The quote above is Byron at the opening of the replacement of Sheridan's theatre. I have to say it feels as though Byron was being paid by the couplet. Definitely not one of his best!

The Baddeley Cake ceremony comes about through the generosity of an actor called Richard Baddeley. In his Will of 23rd April 1792 he stated:

"I HEREBY DIRECT that the sum of One hundred pounds Stock in three per cent Consolidated Bank Annuities may be purchased immediately after my decease... to produce as nearly as possible the Annual Sum of Three Pounds which... I DIRECT shall be applied and expended in the purchase of a Twelfth Cake or Cakes and Wine and Punch or both of them which... it is my request the Ladies and Gentlemen performers of Drury lane Theatre... will do me the favour to accept on Twelfth Night in every year in the Green Room..."

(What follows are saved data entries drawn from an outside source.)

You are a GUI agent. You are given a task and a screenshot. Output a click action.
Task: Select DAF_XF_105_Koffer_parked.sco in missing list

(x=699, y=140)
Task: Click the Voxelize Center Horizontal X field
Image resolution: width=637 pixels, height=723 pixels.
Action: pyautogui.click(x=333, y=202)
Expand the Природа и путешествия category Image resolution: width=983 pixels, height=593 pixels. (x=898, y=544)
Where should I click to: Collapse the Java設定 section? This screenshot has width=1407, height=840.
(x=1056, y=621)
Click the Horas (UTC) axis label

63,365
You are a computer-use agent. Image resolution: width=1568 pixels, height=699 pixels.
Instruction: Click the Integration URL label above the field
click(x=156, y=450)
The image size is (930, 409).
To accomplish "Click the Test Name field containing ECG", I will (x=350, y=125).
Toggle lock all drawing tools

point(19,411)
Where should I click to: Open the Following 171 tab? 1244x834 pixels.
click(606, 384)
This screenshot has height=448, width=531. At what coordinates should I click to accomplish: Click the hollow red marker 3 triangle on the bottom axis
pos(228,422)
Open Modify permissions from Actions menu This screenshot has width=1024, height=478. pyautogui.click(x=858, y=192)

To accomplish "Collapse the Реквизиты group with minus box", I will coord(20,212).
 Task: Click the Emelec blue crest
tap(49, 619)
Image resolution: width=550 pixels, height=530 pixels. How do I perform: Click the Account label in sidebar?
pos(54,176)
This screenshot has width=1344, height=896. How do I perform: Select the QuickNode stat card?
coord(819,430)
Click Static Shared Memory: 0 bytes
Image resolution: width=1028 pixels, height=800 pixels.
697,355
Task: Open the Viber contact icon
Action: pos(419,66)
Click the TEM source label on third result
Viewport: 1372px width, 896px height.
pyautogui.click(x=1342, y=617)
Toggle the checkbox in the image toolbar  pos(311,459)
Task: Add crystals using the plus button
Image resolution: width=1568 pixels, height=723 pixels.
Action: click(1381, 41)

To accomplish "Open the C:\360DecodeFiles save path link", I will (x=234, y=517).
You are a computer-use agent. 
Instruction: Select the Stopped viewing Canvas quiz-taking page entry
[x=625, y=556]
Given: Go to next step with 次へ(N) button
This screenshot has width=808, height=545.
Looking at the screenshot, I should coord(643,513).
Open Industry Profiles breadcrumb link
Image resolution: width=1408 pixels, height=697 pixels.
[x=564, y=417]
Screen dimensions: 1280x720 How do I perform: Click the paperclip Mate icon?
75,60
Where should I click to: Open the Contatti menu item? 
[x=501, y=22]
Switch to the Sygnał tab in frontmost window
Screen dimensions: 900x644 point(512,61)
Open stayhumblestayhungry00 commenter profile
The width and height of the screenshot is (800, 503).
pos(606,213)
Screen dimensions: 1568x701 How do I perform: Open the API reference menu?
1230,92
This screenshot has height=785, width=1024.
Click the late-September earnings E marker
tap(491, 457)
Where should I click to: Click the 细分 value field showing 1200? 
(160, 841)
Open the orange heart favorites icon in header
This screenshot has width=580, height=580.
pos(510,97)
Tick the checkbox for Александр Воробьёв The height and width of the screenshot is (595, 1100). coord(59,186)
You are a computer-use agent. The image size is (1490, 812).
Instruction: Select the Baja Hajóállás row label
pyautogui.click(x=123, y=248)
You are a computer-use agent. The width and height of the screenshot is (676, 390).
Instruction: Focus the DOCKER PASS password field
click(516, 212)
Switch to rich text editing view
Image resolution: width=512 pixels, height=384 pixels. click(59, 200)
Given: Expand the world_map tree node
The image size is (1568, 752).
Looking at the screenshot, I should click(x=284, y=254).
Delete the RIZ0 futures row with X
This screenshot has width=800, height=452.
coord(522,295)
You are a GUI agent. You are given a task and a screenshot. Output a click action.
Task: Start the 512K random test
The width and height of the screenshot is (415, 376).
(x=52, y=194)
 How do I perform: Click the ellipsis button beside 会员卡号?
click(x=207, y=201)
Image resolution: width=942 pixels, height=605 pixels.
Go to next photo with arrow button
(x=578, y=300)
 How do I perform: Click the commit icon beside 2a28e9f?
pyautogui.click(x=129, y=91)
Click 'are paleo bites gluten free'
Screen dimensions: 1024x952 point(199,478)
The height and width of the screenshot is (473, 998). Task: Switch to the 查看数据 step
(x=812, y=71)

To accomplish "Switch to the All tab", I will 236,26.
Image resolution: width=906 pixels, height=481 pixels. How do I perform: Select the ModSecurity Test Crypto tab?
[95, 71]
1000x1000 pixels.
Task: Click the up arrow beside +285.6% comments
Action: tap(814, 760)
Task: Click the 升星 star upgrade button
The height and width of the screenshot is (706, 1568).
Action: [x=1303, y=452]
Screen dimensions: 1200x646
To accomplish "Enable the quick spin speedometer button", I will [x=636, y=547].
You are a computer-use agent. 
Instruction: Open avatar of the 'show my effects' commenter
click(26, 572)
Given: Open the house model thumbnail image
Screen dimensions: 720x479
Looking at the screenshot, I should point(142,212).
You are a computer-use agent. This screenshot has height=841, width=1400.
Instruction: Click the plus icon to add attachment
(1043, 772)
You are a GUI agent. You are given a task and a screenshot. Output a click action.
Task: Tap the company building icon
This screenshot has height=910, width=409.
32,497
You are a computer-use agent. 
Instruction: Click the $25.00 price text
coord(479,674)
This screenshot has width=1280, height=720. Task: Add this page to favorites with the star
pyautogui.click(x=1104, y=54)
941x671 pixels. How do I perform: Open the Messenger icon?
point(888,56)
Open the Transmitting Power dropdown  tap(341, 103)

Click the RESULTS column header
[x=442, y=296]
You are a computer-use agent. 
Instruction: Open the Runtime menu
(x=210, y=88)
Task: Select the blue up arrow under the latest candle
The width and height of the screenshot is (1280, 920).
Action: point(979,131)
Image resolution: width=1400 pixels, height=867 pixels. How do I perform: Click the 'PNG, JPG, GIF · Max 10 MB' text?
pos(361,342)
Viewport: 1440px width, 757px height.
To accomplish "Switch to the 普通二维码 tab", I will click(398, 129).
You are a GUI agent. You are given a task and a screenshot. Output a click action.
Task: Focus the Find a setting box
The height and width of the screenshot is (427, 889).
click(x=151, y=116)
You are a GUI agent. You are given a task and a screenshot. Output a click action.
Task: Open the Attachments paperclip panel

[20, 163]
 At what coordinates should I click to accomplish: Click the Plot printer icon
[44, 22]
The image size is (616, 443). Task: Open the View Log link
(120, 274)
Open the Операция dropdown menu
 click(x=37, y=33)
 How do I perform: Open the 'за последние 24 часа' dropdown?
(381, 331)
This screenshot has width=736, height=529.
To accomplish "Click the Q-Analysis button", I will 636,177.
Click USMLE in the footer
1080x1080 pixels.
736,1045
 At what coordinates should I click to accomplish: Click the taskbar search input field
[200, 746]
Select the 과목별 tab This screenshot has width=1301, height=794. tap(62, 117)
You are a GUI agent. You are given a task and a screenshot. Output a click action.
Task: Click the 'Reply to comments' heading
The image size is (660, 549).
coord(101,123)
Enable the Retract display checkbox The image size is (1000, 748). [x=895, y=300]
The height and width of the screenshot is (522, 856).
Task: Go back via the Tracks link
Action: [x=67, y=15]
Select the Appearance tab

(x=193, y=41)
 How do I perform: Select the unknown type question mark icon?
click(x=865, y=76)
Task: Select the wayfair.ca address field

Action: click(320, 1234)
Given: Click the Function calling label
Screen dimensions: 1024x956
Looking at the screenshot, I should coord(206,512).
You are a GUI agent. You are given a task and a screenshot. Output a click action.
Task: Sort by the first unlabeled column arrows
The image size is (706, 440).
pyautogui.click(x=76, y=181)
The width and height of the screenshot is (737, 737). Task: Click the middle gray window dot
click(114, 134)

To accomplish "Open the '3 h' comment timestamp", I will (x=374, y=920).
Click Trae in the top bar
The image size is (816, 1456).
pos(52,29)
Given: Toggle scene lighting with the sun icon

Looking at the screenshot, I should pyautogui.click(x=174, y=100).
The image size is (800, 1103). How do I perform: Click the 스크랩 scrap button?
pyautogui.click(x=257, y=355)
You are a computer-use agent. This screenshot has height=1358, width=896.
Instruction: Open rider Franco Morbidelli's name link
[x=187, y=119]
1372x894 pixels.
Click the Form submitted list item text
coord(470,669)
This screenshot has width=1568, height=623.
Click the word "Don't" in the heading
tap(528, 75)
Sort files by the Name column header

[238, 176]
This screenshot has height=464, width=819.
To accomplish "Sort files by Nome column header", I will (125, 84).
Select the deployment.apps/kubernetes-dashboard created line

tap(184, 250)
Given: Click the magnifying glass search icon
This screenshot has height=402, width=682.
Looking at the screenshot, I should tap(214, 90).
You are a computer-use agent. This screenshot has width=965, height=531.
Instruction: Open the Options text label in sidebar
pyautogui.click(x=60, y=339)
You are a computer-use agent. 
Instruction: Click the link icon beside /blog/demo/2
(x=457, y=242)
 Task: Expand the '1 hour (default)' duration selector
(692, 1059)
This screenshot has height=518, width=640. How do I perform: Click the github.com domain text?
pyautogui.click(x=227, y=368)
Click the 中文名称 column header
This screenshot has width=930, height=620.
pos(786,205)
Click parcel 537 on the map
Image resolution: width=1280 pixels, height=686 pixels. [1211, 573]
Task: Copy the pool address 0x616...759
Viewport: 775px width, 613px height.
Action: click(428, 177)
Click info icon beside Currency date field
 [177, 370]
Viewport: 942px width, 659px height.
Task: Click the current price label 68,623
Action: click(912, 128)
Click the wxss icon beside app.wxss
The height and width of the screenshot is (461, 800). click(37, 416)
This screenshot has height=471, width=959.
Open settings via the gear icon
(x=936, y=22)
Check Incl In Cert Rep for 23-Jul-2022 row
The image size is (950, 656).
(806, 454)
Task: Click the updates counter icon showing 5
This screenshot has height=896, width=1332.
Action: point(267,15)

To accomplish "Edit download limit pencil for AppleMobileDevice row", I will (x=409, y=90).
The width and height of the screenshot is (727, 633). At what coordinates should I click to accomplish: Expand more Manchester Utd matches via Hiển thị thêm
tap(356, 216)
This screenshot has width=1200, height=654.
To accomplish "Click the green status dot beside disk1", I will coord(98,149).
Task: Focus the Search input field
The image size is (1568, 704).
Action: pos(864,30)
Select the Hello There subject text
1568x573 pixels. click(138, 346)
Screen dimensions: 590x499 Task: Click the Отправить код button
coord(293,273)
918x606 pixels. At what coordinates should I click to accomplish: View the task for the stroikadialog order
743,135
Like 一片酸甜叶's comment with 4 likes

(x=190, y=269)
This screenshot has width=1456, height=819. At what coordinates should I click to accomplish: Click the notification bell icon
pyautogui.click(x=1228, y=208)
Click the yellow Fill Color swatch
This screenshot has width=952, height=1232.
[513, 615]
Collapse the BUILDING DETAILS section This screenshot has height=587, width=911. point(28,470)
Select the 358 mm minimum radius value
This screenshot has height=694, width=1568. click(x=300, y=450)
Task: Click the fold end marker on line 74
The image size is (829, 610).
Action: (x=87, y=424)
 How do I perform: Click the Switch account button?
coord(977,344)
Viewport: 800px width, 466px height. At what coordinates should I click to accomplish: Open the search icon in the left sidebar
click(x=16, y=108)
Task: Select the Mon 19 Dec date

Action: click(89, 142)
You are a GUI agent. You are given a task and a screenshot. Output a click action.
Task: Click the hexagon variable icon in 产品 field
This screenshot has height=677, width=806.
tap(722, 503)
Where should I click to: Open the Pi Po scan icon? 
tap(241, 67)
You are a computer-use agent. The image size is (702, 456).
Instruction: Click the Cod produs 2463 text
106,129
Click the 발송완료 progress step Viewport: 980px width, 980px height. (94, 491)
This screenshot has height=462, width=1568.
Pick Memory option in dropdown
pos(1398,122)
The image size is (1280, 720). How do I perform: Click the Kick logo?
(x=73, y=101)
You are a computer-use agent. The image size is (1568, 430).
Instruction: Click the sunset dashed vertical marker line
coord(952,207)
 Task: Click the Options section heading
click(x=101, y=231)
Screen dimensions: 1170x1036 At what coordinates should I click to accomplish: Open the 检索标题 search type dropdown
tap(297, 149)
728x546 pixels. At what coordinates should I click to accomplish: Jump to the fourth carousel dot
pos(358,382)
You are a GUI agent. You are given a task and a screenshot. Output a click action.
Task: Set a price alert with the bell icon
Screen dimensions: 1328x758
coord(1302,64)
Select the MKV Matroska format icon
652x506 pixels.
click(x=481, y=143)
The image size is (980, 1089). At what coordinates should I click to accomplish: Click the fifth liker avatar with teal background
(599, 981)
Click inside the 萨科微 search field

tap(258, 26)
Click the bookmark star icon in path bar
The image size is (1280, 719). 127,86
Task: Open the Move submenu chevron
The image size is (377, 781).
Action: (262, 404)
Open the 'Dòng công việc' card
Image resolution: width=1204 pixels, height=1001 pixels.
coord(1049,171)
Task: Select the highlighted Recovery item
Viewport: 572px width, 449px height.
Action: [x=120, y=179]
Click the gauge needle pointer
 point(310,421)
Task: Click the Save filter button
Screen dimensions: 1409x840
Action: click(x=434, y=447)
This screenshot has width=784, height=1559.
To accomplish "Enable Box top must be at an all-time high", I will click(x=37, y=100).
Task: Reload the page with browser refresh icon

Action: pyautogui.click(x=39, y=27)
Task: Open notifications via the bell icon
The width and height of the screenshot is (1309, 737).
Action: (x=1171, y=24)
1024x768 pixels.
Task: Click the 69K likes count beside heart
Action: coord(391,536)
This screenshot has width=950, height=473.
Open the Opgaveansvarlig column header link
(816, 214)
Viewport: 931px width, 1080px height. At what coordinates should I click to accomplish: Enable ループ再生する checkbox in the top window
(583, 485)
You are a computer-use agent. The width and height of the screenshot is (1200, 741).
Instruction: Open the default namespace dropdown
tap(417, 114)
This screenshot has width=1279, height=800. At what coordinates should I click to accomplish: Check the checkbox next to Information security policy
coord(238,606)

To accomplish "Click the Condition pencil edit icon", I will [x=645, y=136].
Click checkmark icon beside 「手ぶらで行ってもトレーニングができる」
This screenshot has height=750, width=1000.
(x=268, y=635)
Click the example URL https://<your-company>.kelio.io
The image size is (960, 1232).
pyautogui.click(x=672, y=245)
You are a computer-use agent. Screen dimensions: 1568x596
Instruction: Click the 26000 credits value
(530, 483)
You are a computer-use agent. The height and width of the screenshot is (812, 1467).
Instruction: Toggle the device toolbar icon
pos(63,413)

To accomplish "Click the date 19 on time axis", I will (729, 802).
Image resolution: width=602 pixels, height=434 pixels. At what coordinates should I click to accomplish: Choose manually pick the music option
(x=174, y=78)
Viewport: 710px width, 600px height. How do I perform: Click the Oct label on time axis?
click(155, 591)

Baddeley was a jobbing actor in Garrick’s and Sheridan’s company and he is much more remembered dead than alive. Here he is playing the character of Moses in Sheridan’s ‘School for Scandal’. He was playing Moses the night he died – virtually on the stage of the theatre. He looks very jolly - as if he would like a good cake.



Incidentally Drury Lane is the most haunted of theatres. The most famous ghost is the 'Man in Grey', who appears dressed as a nobleman of the late 18th century. He is apparently the ghost of a man whose remains were found walled up in the theatre in 1848. He had been stabbed. I"m surprised Baddeley isn't one of the Drury Lane ghosts. Anyway tonight he will be there in spirit  to see the cast eat his cake and toast his generosity. For the last forty years or so the Baddeleley cake has been designed to tie in with the production. Here is the one that was made when 'Oliver' was showing.


(Photos from the Drury Lane theatre website) 

I don’t think my decorating skills are up to that, but I have made a chocolate cake, which was really a pudding rather than a delicate afternoon tea confection.

This looked so impressive but was actually really easy! I made it at my Mum's with my niece Millie doing the decorations.

Make a chocolate cake in an 8" cake tin. I used 6 eggs, 12 ounces of everything else - soft butter,  sugar and SR flour. I took out 2 oz of the flour and replaced it with cocoa powder and added ½tsp baking powder and  tsp instant coffee which I dissolved in the eggs before adding them. Do not over mix.  Bake for an hour at 170c.

Cool and cover with ganache - 200ml of double cream and 200g dark chocolate, melted together, whisked until thick and then cooled. Cover the cake; thinly on the top and thickly on the sides.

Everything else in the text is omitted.